Reference data from your data warehouse

Reference data from your data warehouse

Reference data from your data warehouse in your Y42 space schema.

Before you can use an existing data in a Y42 space, you must reference it in your space schema. To do so, you can use the Reference source or Airbyte BigQuery/ Snowflake source.

Y42 source assetChoose this method when...Limitations
Reference (BigQuery)The schema is in the same GCP project as the space schema OR is a shared schema.The schema must be in the same location/region as the space schema.
Reference (Snowflake)The schema is accessible by the Snowflake user.NA
Airbyte BigQuery/ SnowflakeYou want to physically replicate the data into your space schema.Ingestion rows usage limits apply.

Reference source

Import a schema from the space's parent GCP project / Snowflake account.

Import a schema from the space's parent GCP project / Snowflake account.

The Reference source represents dbt’s Sources and can be defined using dbt Source properties (opens in a new tab). If you use a Reference source, Y42 will access the schema you want to import using a GCP or Snowflake service account. Y42 then creates Logical Views (opens in a new tab) in BigQuery or Non-Materilaized Views (opens in a new tab) in Snowflake of your selected tables in the space schema. After which, you can reference these Views just as you would with other assets.

Limitations

BigQuery

  • The schema you want to reference must be located in the same hosting location or region (opens in a new tab) as the space schema.

  • Imports will not generate any logs. Please consult the FAQ for common issues.

  • Reference views do not show any row count.

  • Views do not behave the same as materialized tables. Please refer to BigQuery's documentation (opens in a new tab) for any limitations on schema changes, data freshness, and access. Depending on your data warehouse, data may be automatically updated without triggering an import, schemas may be out of date unless an import is triggered, etc.:

    • BigQuery Logical views automatically reflect the base table’s data regardless of when they have been created.

Snowflake

  • Views do not automatically propagate parent table changes. To view updated data you have to run an import via a DAG or an ad-hoc import run.

  • Quoted column names - By default, Snowflake uses UPPER-CASED characters for table and column names, unless specified otherwise. As a result, if you're dealing with tables or columns that have case-sensitive or lower-cased names, it's necessary to use quotes around both the table and column names when making queries.

Reference tables from a schema in the same project or database

Y42 will utilize the space's service account credentials to access the tables that you would like reference. As such, you do not need to configure a new service account.

Add a Reference source

Reference tables from a shared schema (BigQuery only)

Y42 requires additional permissions if the schema you want to reference does not belong to the same GCP project as the Y42 space.
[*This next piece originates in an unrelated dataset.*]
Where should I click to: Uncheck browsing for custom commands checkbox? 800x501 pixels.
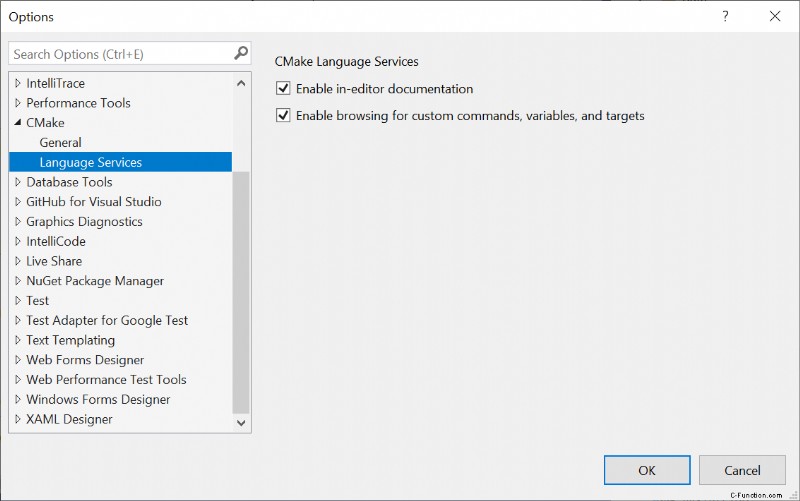(x=283, y=116)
In the GCP project of the schema that you would like to load, navigate to IAM and follow this guide (opens in a new tab). You will have to grant at least BigQuery Data Owner permissions to the project and/ or schema.

Replicate data using Airbyte

We recommend using Reference sources as the default method to reference tables from BigQuery and Snowflake. However, there may be scenarios in which you might prefer to use the Airbyte BigQuery source or CData Snowflake source to replicate a schema into the space schema.

FAQ

I've encountered a 'Not found' or 'Access Denied' error message. What should I do?

This error usually occurs when table's schema does not exist in the same location or region as your space's schema. It may also occur if the space's service account does not have access to the schema you want to reference.

Please check for any typos in the schema or the location of your Space, and whether the space's service account has access.

What should I do if I can't find my schema/table using a Reference source?

BigQuery: Please ensure that the schema / table resides in the same location as the Y42 generated schema (region-specific). Snowflake: Please ensure that the space's service account has access to reading schemas and tables.

For example, single-region schemas are not queryable in multi-region schemas and neither are cross-region schemas. If you have shared access to a schema in another project, you will need to filter for the project and related schema in the Settings.

Why can't I commit my table selection?

If you cannot commit your table selection, you might have manually modified the YAML file in a way that created duplicates. Please make sure that the names are unique and all required properties exist: name, database, schema, identifier.

How do I prevent Reference sources from becoming stale?

To view fresh data, add the Reference import job to a schedule or manually trigger an import job.